-- Excerpt provided --
Why BM25, analyzers, and tokenization form the relevance foundation

Start from the math: BM25 is the default retrieval baseline in Lucene/Elasticsearch and encodes how term frequency and document length combine into a relevance score. The two tuning knobs everyone reaches for are k1 (term frequency saturation) and b (length normalization); typical defaults are k1 = 1.2 and b = 0.75. 1

Practical guidance from the trenches:

Treat BM25 as a per-field product decision, not a single cluster-wide constant. Short, high-precision fields like title, sku, or tag typically benefit from lower b (less length normalization); long descriptive fields tend to keep the default or slightly higher b. Use small, iterative changes (e.g., change b by ±0.1) and measure.
Synonyms and tokenization are upstream of any scoring tweak. Index-time synonyms are fast but brittle; search-time synonym expansion is safer while you iterate. Use asciifolding, lowercase, and controlled synonym filters to reduce query/text divergence.
Use dedicated fields for different matching behaviors: title.search, title.prefix, title.ngram, each with different analyzers and possibly different similarity settings. That lets you keep a clean BM25 baseline and apply specialized matching only when necessary.

Entries for locating words and elements:
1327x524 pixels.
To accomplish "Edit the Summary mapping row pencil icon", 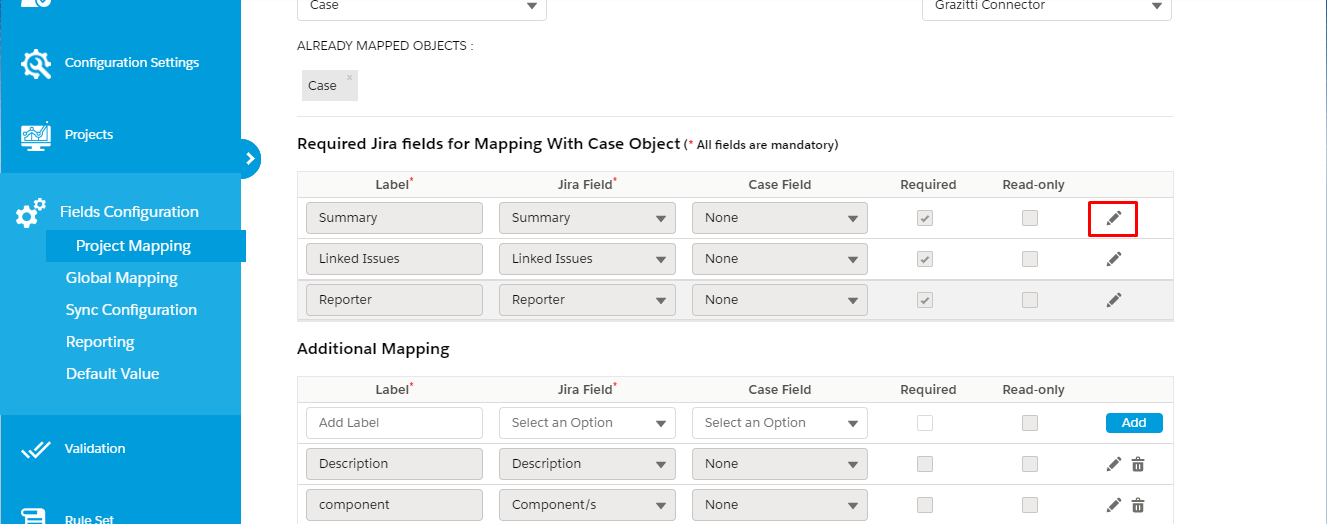I will click(x=1113, y=218).
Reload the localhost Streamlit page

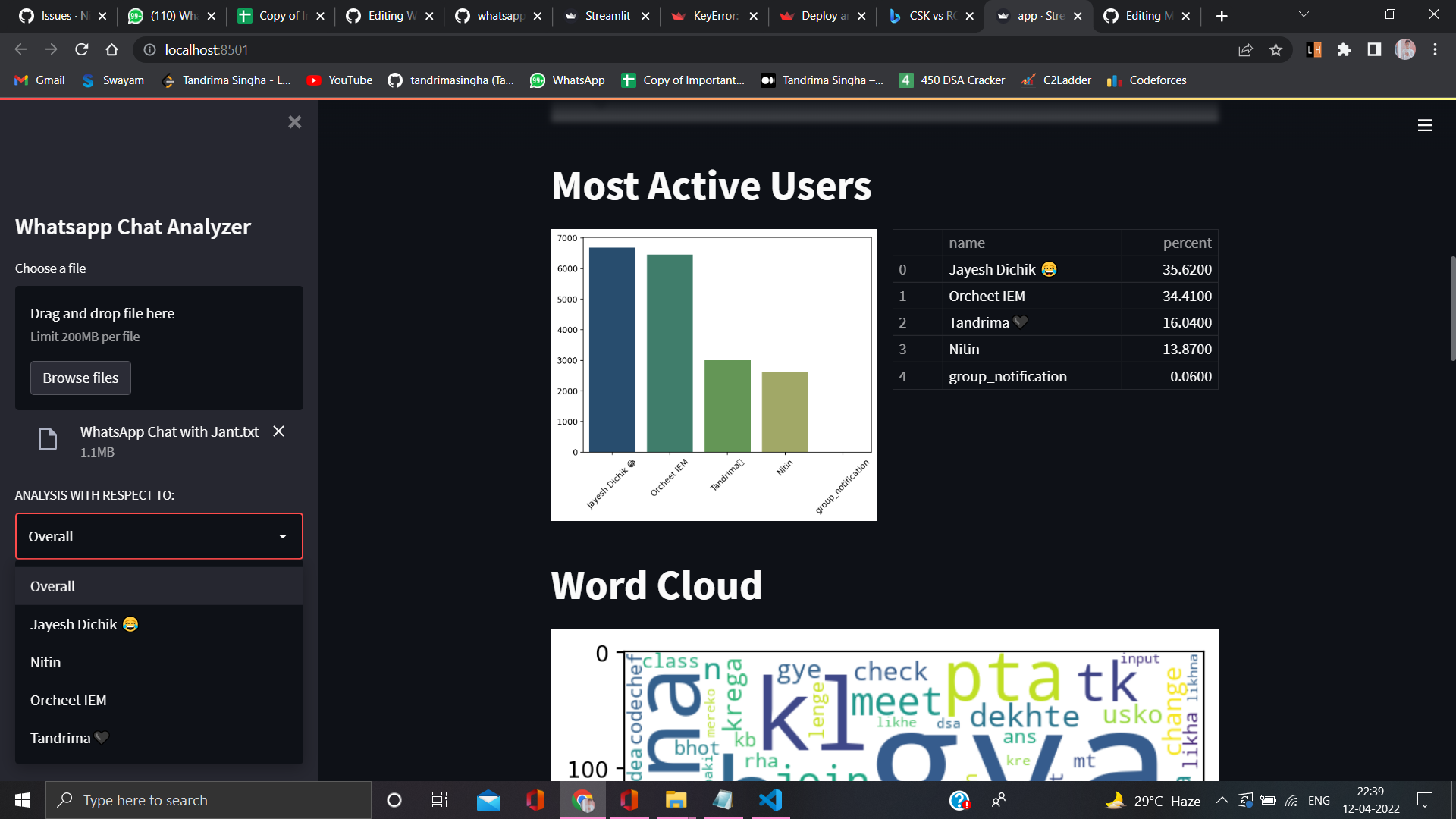click(81, 49)
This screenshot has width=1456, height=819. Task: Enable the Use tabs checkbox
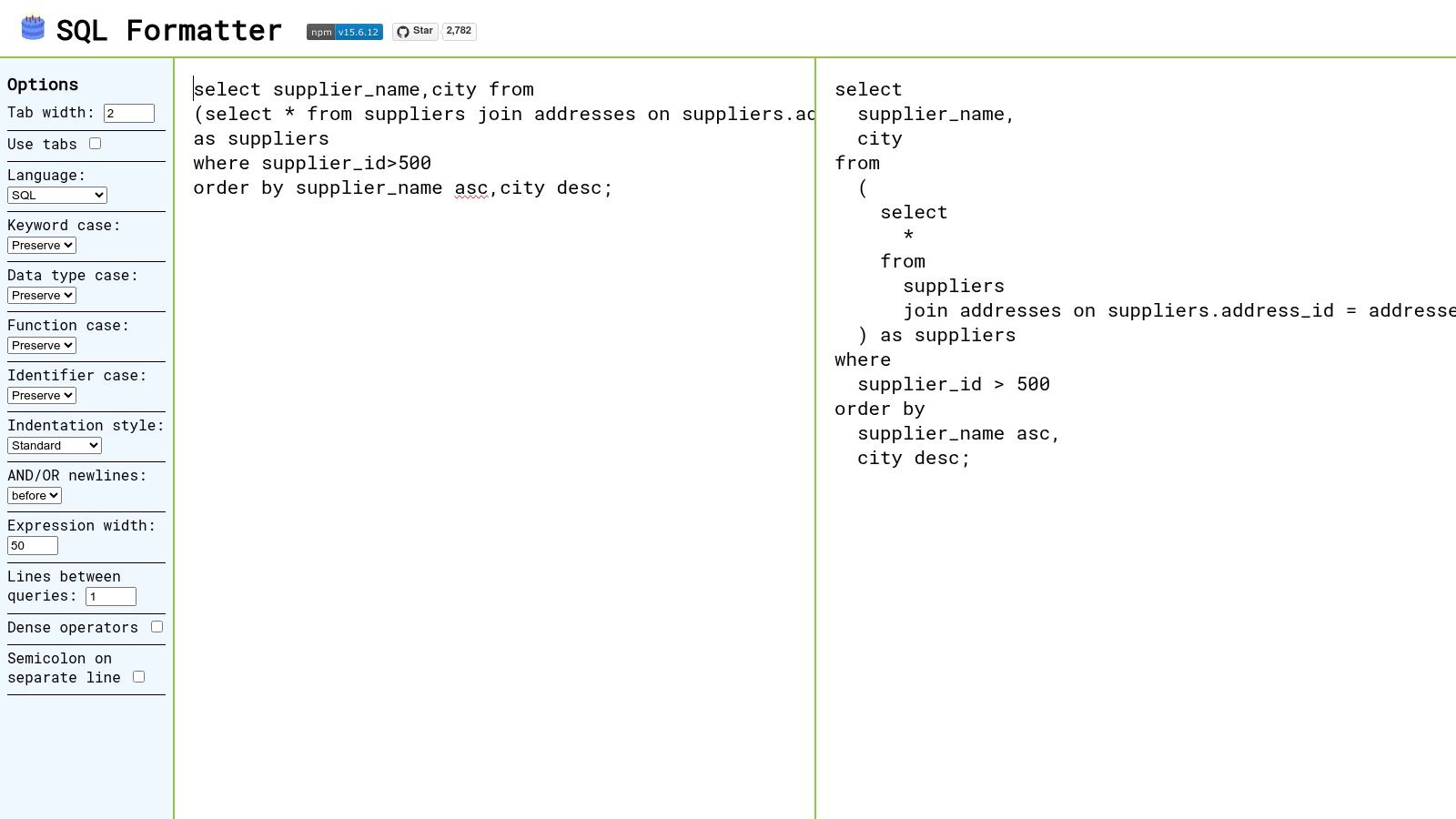point(96,143)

-- Exercise requirements --
1. Summarize the BM25 excerpt in two sentences.
2. Does each statement agree with the BM25 excerpt? Answer yes or no for each, quoting the deciding words.
(a) Typical default values are k1 = 1.2 and b = 0.75.
(b) Index-time synonyms are the safer choice while you iterate.
(c) Short, high-precision fields such as title typically benefit from a higher b.
3. In the BM25 excerpt, what does the parameter k1 control?
None of this data is needed for the tasks.

-- The replies --
1. BM25 is the default retrieval baseline in Lucene/Elasticsearch, combining term frequency and document length into a relevance score, with k1 and b as the main tuning knobs (typically 1.2 and 0.75). The excerpt advises tuning BM25 per field in small measured steps, getting synonyms and tokenization right before adjusting scoring, and using dedicated fields with different analyzers for different matching behaviors.

2.
(a) Yes: "typical defaults are k1 = 1.2 and b = 0.75"
(b) No: "Index-time synonyms are fast but brittle; search-time synonym expansion is safer while you iterate."
(c) No: "Short, high-precision fields like title, sku, or tag typically benefit from lower b (less length normalization)"

3. Term frequency saturation.